OYO, the Indian multinational hospitality company, recently made headlines by announcing layoffs of around 600 executives across their technology teams. The news came as a shock to many, especially with the ongoing pandemic already causing widespread layoffs and economic turbulence. Let’s take a closer look at OYO, its history, what it does, its funding and investors, how it’s performing, the reason behind the layoffs, and what its stakeholders have to say about it.
OYO was founded in 2013 by Ritesh Agarwal. The company started its operations in Gurugram, India, and expanded rapidly, setting up operations in several countries around the world. It started as an online budget hotel aggregator and soon expanded to franchising hotels, guesthouses, and other properties. The company’s business model focuses on providing affordable and standardized accommodations to consumers.
OYO has raised around $4 billion in funding, with the latest coming in at $660 million in March 2021 with a Series F funding round. Some of the company’s key investors include SoftBank, Sequoia Capital, Greenoaks Capital, and Lightspeed Venture Partners. OYO’s current valuation stands at $9.6 billion.
OYO has been performing well until recently. The company reported a net loss of around $335 million in FY 2020, following which they announced that they would reduce their global workforce by 5,000 employees. The company had already cut jobs by around 12% earlier in 2020.
The company has cited restructuring as the reason behind the recent layoffs. They plan to hire around 250 employees in sales to boost their revenue. OYO has had a challenging time in recent years, especially during the pandemic, which has severely impacted the global hospitality industry. The company faced criticism in 2020 when some of its hotel partners accused them of non-payment for their services. This led to legal disputes and disputes with regulatory authorities.
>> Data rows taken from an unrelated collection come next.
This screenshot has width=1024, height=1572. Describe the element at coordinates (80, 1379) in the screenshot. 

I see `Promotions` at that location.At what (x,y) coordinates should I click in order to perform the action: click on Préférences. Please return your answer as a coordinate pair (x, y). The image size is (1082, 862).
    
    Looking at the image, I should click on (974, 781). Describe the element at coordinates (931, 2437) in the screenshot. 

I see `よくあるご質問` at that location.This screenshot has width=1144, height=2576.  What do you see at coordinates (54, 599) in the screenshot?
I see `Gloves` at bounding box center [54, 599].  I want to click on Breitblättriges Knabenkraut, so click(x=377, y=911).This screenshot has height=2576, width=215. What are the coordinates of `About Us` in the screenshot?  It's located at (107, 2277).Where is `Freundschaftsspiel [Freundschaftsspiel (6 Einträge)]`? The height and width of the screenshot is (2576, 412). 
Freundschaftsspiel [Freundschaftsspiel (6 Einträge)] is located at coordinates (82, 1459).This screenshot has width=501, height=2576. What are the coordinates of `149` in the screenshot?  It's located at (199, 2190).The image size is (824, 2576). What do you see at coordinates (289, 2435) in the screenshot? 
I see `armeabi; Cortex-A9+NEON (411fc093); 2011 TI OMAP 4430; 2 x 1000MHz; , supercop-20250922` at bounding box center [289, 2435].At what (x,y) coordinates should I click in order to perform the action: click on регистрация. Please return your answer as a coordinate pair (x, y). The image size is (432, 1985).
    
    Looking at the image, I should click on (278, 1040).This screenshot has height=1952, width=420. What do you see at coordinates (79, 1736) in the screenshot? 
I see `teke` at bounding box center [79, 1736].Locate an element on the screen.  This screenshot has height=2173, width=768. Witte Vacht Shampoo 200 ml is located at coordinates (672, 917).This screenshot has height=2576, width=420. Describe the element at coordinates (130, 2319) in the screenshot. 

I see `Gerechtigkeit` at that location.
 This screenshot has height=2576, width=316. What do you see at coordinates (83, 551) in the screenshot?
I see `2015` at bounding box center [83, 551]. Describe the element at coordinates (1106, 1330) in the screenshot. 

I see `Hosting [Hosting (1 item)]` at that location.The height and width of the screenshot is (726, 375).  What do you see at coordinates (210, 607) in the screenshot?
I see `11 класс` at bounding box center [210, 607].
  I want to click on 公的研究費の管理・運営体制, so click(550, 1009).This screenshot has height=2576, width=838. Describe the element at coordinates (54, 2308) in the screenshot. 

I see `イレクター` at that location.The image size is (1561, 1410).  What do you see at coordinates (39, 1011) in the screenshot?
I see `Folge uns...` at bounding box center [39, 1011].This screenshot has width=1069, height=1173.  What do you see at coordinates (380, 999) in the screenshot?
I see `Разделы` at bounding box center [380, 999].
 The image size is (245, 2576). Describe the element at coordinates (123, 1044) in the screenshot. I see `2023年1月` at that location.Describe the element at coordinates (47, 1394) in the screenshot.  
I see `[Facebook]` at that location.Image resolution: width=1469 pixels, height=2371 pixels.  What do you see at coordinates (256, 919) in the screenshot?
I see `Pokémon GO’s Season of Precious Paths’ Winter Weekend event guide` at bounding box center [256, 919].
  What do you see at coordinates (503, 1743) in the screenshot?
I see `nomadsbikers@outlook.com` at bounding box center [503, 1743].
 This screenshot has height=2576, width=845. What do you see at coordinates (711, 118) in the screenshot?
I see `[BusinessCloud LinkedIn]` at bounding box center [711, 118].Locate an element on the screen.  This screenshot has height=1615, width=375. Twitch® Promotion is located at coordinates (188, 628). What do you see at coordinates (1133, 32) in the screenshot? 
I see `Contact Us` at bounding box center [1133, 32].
According to reports, OYO’s executives have communicated that the layoffs are part of the company’s planned restructuring, and they are confident that it will help them refocus on growth and profitability. Company stakeholders have stated that the decision to lay off employees was particularly tough, given the current economic climate. The company plans to offer accommodation and health insurance to the laid-off employees as a compensation package.
In conclusion, OYO’s recent layoffs have brought to light their financial challenges and the need for a new business model to adapt to the current economic climate. Despite the layoffs, OYO remains committed to transforming the hospitality industry. With the support of its investors and a focus on growth, the company has the potential to bounce back stronger than ever, provided it applies effective restructuring measures. With this also comes the uncertainty of job losses and the impact on employees, which is unfortunate but a necessary step towards the long-term growth and sustainability of the company.